Sunday, April 13, 2008

Don't tell Monu...

Mr Roland rather racily suggests taking a tuk-tuk home. We’re at the D-Mart, which is only a hop across an open drain, and a skip over a pile of rubble, away from home. But we’ve got our arms full of pineapples and lentils and guava juice and cucumbers, and it’s 36 degrees. Even the construction site workers are melting in the shade of a tree, on the hot pavement. I say, “What will Monu say?” And Mr Roland, with his habitual Akela-logic, says, “Monu isn’t here.”

(We go out with friends to a hotel restaurant, and I make the mistake of offering Monu the night off, after he drops us, so he doesn’t have to kick around on the pavement, waiting for us to emerge again at eleven. “We can take a tuk-tuk home.” Monu takes his hands off the wheel, in shock – “No tuk-tuk, THIS car! Tuk-tuk danger drivers!” I’m suitably chastened, then Monu relents and says, “My Mum, she like tuk-tuk. No you.” And that’s final.)
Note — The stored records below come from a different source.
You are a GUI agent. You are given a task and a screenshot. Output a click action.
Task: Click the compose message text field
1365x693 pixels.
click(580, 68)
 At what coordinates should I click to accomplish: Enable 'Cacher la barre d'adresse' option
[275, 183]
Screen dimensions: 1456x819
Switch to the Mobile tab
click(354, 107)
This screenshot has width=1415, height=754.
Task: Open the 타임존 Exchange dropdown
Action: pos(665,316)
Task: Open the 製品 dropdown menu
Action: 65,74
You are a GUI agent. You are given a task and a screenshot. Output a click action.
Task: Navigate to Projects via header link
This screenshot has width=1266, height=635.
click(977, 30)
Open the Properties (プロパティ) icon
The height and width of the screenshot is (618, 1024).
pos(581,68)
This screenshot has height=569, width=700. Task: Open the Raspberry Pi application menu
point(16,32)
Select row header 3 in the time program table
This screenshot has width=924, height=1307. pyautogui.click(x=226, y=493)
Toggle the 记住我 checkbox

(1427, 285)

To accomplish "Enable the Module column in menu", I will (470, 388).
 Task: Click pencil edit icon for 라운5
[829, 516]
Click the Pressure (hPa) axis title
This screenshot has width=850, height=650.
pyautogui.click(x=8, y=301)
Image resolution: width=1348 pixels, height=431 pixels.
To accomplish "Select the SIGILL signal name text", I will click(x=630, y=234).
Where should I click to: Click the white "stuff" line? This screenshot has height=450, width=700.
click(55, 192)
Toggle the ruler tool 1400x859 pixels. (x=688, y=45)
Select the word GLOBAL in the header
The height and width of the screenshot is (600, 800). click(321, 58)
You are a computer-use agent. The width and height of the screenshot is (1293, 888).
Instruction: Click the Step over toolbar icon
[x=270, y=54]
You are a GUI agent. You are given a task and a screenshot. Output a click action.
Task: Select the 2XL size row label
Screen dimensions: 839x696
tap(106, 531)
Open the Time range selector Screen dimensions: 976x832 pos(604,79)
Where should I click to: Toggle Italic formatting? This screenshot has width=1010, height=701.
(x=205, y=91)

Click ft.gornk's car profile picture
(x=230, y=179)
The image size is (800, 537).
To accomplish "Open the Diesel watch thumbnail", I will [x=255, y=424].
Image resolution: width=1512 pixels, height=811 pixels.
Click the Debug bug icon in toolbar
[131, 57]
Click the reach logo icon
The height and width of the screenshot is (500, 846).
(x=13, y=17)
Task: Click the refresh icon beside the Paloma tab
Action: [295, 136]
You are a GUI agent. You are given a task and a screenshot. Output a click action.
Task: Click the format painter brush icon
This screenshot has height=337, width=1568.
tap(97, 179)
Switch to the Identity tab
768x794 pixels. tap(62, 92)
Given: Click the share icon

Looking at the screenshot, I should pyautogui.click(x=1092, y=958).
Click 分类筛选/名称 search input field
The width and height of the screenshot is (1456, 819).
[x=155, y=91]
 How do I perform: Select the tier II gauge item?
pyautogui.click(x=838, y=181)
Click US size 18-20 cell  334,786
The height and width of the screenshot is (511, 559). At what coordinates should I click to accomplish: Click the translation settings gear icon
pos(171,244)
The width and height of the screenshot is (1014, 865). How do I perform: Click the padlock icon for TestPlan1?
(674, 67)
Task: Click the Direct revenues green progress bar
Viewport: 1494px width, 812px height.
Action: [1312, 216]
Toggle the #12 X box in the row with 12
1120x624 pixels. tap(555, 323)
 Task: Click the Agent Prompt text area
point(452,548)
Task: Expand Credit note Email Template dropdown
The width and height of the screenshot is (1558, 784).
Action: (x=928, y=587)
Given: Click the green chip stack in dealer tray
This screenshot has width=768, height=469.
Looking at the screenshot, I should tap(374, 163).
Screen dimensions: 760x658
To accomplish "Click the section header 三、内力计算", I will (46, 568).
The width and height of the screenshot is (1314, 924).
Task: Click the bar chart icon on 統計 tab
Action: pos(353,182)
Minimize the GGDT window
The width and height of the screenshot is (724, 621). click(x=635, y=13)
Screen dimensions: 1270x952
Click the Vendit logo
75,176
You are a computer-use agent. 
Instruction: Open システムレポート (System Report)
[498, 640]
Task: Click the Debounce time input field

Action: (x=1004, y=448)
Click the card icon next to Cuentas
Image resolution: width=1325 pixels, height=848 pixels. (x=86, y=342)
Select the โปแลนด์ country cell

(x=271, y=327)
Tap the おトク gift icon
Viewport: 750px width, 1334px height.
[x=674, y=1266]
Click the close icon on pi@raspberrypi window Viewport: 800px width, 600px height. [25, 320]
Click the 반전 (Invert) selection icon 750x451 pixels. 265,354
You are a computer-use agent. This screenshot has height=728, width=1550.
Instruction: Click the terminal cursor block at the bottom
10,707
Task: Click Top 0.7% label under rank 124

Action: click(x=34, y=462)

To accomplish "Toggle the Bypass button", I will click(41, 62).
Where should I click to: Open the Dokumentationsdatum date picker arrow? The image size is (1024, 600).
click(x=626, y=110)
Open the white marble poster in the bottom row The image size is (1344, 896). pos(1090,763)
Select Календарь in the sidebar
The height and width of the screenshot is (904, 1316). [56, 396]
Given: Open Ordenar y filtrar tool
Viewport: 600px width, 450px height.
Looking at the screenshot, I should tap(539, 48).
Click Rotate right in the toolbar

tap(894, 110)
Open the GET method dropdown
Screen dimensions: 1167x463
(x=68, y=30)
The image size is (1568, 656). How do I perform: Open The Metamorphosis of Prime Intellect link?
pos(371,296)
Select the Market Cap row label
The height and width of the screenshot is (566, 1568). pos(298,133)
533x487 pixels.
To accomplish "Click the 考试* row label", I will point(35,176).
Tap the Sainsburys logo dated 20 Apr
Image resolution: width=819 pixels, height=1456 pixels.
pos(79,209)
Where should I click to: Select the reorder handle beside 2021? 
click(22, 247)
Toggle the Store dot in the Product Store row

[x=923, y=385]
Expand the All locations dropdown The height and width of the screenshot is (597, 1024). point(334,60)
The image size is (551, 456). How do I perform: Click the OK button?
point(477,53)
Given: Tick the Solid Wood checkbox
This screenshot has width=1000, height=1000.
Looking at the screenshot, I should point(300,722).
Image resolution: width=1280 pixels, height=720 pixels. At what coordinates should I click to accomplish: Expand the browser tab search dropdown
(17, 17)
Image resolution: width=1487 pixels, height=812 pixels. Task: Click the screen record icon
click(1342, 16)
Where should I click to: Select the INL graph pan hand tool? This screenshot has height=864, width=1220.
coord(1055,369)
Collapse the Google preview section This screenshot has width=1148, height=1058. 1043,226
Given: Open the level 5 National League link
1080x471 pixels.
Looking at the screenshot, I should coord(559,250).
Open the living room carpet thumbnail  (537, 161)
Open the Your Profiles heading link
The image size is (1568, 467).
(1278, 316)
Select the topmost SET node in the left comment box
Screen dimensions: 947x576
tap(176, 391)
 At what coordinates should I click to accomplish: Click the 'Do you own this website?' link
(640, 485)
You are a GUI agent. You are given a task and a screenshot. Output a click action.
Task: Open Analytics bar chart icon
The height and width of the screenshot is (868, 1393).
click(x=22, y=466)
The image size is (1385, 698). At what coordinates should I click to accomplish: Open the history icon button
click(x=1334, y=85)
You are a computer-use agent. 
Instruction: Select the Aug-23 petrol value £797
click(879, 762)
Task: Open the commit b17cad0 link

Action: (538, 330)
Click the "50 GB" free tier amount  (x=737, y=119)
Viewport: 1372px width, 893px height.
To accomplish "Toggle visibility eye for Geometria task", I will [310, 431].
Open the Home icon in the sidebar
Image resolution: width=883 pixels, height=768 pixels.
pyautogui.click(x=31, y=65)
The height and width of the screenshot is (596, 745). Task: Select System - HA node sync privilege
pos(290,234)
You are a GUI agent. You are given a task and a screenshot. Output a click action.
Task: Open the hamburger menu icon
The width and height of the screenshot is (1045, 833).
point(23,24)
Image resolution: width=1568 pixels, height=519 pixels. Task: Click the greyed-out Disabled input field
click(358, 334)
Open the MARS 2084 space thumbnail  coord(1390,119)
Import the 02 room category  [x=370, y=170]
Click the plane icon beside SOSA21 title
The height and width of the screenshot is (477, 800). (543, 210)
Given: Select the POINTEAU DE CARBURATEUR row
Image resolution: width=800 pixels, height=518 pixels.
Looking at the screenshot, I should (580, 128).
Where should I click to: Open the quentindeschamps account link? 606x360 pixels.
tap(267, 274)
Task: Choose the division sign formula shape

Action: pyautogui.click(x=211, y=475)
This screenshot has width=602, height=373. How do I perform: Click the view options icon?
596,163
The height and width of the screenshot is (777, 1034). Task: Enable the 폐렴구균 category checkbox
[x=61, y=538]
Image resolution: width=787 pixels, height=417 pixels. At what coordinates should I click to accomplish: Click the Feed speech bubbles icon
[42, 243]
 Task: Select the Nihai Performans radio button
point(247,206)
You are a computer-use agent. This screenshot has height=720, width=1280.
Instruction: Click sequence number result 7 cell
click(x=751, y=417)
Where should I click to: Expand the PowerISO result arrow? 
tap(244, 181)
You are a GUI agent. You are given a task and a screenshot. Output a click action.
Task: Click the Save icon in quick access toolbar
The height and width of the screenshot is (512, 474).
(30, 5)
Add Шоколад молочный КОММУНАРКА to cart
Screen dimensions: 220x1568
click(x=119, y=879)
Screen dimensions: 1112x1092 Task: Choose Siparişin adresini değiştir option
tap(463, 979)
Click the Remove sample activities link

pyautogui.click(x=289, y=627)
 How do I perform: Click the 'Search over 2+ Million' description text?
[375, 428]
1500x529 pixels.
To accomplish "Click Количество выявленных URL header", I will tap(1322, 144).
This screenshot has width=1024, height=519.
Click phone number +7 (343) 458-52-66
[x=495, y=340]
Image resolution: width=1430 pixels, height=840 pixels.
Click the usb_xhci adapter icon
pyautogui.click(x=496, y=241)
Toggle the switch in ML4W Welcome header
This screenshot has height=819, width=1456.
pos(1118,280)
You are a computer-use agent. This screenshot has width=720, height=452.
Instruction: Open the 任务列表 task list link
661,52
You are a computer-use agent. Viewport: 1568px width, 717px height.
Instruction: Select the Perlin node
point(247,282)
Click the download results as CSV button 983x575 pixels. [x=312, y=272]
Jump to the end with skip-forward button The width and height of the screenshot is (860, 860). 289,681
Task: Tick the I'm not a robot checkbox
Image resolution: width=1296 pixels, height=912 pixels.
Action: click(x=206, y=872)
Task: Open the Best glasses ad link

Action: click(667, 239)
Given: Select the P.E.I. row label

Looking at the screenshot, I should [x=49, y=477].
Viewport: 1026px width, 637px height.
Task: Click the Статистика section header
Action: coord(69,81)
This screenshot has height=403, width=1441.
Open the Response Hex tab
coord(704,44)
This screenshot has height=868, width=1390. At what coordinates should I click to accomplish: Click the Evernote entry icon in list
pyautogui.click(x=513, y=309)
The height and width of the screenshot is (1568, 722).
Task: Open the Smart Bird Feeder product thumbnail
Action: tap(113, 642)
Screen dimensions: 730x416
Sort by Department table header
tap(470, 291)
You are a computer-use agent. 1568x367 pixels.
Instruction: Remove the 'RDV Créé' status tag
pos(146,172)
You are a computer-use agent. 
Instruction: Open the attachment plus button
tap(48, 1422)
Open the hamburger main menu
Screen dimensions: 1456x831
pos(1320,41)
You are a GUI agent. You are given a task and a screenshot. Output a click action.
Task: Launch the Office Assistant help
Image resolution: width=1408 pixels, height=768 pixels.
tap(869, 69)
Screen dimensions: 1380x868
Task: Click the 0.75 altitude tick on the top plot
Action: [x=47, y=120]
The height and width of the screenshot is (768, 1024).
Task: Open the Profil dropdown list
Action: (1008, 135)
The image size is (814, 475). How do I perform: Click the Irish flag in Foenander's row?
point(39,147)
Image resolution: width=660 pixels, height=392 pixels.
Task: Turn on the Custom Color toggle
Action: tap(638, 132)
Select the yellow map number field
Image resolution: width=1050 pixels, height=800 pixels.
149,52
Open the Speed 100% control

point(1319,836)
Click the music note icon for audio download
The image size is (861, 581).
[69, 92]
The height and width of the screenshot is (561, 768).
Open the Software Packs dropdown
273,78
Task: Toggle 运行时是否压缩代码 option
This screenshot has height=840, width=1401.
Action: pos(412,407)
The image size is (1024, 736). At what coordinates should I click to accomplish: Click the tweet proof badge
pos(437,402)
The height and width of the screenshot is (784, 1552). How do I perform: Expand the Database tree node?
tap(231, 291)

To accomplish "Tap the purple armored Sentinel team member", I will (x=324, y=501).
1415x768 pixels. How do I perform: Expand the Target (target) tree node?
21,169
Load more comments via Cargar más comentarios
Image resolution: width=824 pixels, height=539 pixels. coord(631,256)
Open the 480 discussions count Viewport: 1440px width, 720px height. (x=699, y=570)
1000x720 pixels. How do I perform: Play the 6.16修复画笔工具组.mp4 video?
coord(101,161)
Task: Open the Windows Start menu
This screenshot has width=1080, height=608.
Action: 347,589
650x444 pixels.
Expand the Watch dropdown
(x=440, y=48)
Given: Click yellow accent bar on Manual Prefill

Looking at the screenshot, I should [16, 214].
I concede reluctantly to Mr Roland’s anarchic idea – I’m never going to broach life in the fast tuk-tuk lane toute seule, after all. He leans into the tiny cab, and says, “Verona?” The driver shrugs and shakes his head. I see this all the time, waiting for Monu outside In Orbit mall, the tuk-tuk drivers are picky about where they’re prepared to go. Would-be passengers shrug back, and stroll on to tackle the next little black and yellow cab in waiting. Mr Roland, incarcerated in his air-conditioned ivory tower all the livelong week, doesn’t know this, however, and leaps in with alacrity, saying, “I’ll show you!”
So we climb in, stowing our worldly goods at our feet. Before our backsides have made contact with the plastic seat, the driver pulls out of the queue, wrenching right on the handlebars, to turn perpendicularly into the stream of traffic. He’s got one bare foot tucked cosily under him, and is patently the Indian son of Evel Knievel, since he Knows No Fear. He’s also a Star Trek junkie, his maxim clearly being To Boldly Go Where No Man Has Gone Before. Never mind man, he goes, we now discover, where WD40 wouldn’t.

It comes to me, with what I imagine are my last breaths, that our lovely Monu is a Top Driver: he slows to zero miles an hour, to tackle the tussocks and crevices of the highway. “I sorry, Mumbai road, no very good!” he says daily, laughing at me, doing my aerobic work-out, to keep upright in the back of the car. Our tuk-tuk driver, on the other hand, seems to think it’s a steeplechase, and hits every pebble full tilt. Even a brand-new tuk-tuk has 0 suspension to worry about, so it shouldn’t be surprising.

In Jaipur, we see tuk-tuks - “three passengers only” hopefully painted on their sides – with ten, twelve, fifteen people on board, hanging on by their toenails, with a baby or a goat held between the teeth. We’re only two (plus shopping), but I’m still deeply unsure about the whole endeavour. Did I say, there’s nothing but fresh air between me and the tarmac, as we pole-vault our way home? It’s entirely due to gravity and momentum, that we stay in our seats, at all. I hate relying on science.
We’re back at Verona, in less than two minutes. It’s only a couple of blocks, but it whittles years off my life. Mr Roland airily hands over ten rupees, while I try to make my wobbly legs work again. Maybe Monu has a point after all.